### DOCUMENT EXTRACT
Clarke asks, incredulous, "Who are you?" and before we can get the answer to the question, we cut away to a Class M Planet called Nibiru, where we catch up with the crew of the starship Enterprise. We were asked not to provide a complete blow-by-blow of what you'll see, but I can tell you that much of the footage you saw in the announcement video last week was taken from this early part of the film, including Bones and Kirk (Karl Urban and Chris Pine) fleeing through a strange red jungle, chased by a group of aliens because they evidently stole a sacred scroll from them. At the same time, Spock (Zachary Quinto) is onboard a shuttlecraft piloted by Sulu (John Cho), getting ready for his descent into a volcano. While the Prime Directive is definitely a primary concern for the crew, they are determined to stop the volcano from extinguishing an entire race of aliens who are not yet ready for space travel, and Spock's the one who has to actually descend into the active and about-to-erupt main crater.
And where's the Enterprise during all this? Hidden underwater in one of Nibiru's oceans, of course.

### GIVEN DATA
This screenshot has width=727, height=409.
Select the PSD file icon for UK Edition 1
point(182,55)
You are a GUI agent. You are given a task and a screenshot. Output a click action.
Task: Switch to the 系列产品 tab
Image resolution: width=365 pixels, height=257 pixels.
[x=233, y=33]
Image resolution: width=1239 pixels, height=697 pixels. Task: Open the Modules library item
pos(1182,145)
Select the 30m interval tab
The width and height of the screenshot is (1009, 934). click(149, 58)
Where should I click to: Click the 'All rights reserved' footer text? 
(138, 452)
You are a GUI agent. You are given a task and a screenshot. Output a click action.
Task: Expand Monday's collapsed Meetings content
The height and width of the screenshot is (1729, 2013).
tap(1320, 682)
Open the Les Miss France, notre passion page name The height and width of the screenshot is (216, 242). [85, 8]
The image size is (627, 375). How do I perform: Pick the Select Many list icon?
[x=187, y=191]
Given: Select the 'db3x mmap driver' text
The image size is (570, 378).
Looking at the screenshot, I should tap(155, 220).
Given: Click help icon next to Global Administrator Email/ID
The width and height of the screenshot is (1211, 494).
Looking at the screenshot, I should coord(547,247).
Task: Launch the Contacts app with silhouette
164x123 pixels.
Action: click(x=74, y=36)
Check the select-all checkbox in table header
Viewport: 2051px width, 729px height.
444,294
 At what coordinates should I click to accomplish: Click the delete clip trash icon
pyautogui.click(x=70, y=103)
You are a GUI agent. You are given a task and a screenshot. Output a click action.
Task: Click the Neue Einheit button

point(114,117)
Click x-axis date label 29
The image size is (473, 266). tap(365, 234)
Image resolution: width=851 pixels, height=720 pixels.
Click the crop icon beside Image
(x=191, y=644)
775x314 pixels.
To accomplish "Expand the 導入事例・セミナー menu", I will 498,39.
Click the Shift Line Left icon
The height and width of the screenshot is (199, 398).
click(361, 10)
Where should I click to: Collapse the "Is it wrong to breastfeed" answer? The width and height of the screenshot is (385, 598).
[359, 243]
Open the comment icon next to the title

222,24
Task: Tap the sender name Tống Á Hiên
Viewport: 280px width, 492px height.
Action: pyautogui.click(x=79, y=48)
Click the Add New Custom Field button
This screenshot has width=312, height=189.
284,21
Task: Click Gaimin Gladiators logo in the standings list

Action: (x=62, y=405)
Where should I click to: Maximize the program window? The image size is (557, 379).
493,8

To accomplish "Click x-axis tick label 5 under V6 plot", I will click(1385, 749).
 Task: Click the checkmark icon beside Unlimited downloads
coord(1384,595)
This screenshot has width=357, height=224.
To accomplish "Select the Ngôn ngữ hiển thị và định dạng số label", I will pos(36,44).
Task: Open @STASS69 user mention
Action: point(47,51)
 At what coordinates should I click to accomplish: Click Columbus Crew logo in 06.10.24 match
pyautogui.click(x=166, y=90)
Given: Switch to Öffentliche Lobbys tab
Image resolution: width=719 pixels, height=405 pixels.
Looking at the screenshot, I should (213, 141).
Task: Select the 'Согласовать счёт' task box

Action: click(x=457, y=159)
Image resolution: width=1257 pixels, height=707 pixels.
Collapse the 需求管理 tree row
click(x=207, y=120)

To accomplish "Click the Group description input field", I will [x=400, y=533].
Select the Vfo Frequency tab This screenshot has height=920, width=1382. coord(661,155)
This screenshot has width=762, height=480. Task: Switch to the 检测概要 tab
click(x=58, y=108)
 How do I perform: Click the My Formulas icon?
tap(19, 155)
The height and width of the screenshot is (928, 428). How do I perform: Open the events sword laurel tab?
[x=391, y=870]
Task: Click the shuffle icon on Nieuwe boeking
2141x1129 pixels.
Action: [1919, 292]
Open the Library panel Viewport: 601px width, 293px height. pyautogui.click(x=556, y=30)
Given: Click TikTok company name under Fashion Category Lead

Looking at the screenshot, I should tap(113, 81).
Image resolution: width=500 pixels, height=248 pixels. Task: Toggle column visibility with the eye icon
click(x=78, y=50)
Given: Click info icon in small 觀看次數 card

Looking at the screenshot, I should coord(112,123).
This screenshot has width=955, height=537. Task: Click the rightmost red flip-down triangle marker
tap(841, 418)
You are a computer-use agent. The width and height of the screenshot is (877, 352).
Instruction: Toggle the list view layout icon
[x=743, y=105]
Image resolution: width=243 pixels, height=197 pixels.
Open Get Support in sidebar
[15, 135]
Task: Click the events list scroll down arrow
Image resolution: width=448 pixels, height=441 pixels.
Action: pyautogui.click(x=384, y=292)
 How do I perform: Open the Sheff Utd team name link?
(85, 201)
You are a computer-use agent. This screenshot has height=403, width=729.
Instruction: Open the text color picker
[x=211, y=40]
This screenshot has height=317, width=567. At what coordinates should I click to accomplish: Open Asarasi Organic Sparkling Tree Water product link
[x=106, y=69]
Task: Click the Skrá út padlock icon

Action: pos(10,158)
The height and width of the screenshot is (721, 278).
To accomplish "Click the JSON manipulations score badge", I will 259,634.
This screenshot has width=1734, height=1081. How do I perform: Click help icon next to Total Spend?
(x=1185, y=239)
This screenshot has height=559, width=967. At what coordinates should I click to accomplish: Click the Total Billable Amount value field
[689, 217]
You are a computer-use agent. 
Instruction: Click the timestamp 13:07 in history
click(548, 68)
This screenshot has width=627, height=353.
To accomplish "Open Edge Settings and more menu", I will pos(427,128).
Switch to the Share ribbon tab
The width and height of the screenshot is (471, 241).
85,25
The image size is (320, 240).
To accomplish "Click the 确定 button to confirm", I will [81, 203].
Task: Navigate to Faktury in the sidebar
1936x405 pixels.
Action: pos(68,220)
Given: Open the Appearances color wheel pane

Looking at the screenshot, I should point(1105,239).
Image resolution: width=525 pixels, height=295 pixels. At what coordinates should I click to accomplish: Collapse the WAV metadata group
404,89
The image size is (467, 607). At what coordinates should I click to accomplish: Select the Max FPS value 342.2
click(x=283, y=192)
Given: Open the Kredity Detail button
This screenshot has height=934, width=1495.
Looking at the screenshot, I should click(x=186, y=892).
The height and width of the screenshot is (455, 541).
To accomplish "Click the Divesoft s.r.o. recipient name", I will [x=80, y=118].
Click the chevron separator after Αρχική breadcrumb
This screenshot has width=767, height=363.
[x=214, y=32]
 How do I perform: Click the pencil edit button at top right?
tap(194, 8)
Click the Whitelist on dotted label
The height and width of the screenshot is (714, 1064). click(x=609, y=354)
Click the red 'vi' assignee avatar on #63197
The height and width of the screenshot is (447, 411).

### CHALLENGE 1
In the Star Trek film preview, why is a group of aliens chasing Kirk and Bones through the red jungle? Answer in one to three sentences.
### CHALLENGE 2
Please carry on the Star Trek film preview, starting right after its final sentence.
The records come from a separate source and are unrelated to the text.

### WRITTEN REPLY 1
The aliens are chasing Kirk and Bones because the two evidently stole a sacred scroll from them.

### WRITTEN REPLY 2
The stuff with Kirk and McCoy is very funny, and a nice reminder of just how strong the chemistry is with this cast. Same with the stuff between Uhura (Zoe Saldana) and Spock. The moment they bring in the main theme by Michael Giacchino is perfect, lovely and thrilling at the same time. I really love the look of these films, and the alien world is beautifully realized, as is the London of the future. I like that we pick up with the crew in the middle of an adventure and we see how they've come together now with the time that has passed since the end of the first film. Abrams and his screenwriting team, Robert Orci, Alex Kurtzman, and Damon Lindelof, all seem to get the dynamic that makes Kirk, Spock, and McCoy such great archetypes, and it really crystallizes in a moment where Kirk asks McCoy what Spock would do if it were him inside the volcano in peril in a situation where any effort to help is going to violate the Prime Directive. McCoy growls," He'd let you die," and there's no arguing his point.
Obviously the prologue is just a tease, but we'll have more on the film for you this week as we head down to Bad Robot for a full presentation on the movie.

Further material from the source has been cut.